Storm leaves trail of destruction
A rain storm packing 60-mile-per-hour winds ripped through town Saturday, bringing down trees, power lines and causing flooding in coastal areas. It left behind a path of damage throughout town and the entire county that crews are still continuing to clean.
The Fairfield Fire Department alone responded to more than 140 storm-related calls on Saturday, ranging from fires, wires and trees down to motor vehicle accidents. Due to high winds and imminent flooding, the Reverse 911 System was initiated and residents were advised that a voluntary evacuation was recommended for homes along the shoreline, causing Fire Chief Richard Felner and Police Deputy Chief Gary MacNamara to open the emergency shelter at Roger Ludlowe High School for evacuees.
Tidal water flooded the length of Fairfield Beach Road. Yet fire crews were able to pass through and respond to a fire in a wall, which was quickly extinguished.

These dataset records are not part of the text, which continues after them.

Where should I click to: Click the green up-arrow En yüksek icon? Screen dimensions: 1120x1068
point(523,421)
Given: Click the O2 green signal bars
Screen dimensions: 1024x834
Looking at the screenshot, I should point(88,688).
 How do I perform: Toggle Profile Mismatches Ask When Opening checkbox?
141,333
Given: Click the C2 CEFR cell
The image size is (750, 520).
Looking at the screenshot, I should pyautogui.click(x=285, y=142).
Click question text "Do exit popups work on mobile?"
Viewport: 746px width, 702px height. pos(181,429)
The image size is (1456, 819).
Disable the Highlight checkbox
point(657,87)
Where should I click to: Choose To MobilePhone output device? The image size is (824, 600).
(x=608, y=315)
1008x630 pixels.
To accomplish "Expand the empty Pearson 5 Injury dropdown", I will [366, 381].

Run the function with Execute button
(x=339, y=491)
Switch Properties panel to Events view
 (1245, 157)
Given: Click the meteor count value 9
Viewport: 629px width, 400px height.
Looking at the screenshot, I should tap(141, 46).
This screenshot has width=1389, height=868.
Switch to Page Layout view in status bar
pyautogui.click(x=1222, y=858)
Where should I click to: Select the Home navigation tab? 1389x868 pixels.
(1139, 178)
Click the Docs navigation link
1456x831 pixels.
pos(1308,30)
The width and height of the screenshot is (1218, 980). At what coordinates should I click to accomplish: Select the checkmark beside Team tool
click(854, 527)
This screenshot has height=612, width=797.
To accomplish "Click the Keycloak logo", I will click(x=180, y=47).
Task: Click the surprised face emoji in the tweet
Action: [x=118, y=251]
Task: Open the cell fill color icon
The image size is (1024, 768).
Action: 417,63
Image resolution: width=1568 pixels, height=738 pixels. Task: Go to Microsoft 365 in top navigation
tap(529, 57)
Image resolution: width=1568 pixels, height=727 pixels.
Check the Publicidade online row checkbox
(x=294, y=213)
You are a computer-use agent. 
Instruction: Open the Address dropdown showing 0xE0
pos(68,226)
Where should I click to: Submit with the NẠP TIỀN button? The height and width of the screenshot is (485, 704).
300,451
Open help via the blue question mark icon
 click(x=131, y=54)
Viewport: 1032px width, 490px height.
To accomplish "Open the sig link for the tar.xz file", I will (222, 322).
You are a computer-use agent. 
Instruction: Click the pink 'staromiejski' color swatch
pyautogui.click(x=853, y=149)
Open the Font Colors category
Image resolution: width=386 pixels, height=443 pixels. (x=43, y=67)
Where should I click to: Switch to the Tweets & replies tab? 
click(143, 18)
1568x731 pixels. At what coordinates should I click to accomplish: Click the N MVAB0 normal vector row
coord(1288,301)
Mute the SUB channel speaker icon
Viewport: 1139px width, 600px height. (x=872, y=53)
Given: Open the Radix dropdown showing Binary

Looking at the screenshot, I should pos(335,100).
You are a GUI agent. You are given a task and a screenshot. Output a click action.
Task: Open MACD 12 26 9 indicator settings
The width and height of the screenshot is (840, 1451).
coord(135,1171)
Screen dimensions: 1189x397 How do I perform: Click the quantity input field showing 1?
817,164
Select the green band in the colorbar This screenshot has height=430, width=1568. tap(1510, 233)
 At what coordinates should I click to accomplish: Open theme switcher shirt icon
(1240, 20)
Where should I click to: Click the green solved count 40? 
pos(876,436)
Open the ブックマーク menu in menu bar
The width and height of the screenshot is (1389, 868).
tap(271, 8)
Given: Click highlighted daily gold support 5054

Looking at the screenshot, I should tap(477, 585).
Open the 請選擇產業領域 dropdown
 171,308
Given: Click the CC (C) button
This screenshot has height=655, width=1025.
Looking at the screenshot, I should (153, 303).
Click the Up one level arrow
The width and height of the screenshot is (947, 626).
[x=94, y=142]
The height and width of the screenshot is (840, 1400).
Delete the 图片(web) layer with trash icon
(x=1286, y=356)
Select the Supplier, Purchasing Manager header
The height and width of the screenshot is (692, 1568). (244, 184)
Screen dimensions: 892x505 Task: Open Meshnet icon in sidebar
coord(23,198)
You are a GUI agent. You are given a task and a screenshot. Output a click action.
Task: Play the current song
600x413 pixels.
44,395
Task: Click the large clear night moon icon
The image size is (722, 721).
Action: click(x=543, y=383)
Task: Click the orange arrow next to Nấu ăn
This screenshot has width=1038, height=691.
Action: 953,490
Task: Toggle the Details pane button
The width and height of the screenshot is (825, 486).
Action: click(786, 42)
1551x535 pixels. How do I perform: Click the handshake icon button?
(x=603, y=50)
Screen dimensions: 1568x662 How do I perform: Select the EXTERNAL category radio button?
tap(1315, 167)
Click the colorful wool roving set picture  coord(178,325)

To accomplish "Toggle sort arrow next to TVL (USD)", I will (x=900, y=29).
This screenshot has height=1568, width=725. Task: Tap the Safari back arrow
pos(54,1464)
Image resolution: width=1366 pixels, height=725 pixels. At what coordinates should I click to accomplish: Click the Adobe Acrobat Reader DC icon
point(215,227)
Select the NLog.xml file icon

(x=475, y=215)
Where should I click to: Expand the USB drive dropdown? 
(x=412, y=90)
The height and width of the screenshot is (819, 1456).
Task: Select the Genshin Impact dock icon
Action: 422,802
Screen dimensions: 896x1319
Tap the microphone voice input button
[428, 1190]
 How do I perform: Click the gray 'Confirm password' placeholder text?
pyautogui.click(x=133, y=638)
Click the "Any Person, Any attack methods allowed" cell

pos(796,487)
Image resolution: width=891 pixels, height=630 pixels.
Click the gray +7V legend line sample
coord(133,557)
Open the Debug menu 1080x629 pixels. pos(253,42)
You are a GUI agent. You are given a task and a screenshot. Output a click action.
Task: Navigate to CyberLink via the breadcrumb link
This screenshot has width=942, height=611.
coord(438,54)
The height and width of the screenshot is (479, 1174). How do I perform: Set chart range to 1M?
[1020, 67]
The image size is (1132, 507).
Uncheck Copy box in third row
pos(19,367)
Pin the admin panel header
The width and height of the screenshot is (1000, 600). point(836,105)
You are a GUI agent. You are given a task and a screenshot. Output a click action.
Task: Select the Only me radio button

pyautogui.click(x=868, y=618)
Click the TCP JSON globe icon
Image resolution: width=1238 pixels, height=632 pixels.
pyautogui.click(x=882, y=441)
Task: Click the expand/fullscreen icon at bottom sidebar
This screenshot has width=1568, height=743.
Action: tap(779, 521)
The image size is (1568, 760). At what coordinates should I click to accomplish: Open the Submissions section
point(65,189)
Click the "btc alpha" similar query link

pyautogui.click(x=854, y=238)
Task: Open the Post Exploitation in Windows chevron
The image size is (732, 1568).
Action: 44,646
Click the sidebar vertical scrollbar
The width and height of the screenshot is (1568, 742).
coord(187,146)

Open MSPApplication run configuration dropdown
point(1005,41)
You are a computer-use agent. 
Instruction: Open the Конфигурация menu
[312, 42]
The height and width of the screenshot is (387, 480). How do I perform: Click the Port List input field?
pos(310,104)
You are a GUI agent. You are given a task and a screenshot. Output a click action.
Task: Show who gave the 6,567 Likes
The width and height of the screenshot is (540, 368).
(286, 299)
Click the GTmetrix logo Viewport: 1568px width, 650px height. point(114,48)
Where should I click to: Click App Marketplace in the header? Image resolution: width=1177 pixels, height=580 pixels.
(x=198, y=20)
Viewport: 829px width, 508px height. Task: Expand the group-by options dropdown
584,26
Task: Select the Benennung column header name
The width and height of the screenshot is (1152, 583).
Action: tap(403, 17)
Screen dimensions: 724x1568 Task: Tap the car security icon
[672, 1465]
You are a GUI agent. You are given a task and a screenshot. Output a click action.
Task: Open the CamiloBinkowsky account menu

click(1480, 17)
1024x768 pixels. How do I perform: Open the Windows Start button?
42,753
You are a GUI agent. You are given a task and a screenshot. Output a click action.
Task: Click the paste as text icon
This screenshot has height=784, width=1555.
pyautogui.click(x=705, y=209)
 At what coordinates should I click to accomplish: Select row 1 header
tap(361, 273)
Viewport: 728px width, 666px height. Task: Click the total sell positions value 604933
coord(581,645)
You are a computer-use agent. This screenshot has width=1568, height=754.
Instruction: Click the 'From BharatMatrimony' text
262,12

Dozens of roads were closed and travel was restricted due to wires and trees down, and numerous vehicles and homes were struck by trees and limbs, including a Ford SUV, which was struck by a large tree squarely across its windshield while on Old Post Road. One driver had to be extricated from a vehicle and transported to the hospital after the vehicle was struck by a tree on Wakeman Road.
According to Assistant Chief Doug Chavenello, who was the shift commander throughout Saturday,
by 2:25 p.m. the storm was beginning to tear roofing tiles away from BJ's Wholesale Club at 40 Black Rock Turnpike. The store was temporarily closed due to the potentially hazardous conditions.
Later in the evening, on Kings Highway East, a homeowner reported his "roof hanging off of the house and barely attached," according to the telecommunicator who took the call. Fire crews responded and secured the scene.
A home on Lynwood Avenue was also struck by a large tree, causing its entire frame to shift and inflicting extensive damage to the roof.
"What's remarkable is that with all the damage from this storm, there weren't more serious injuries," Chavenello said.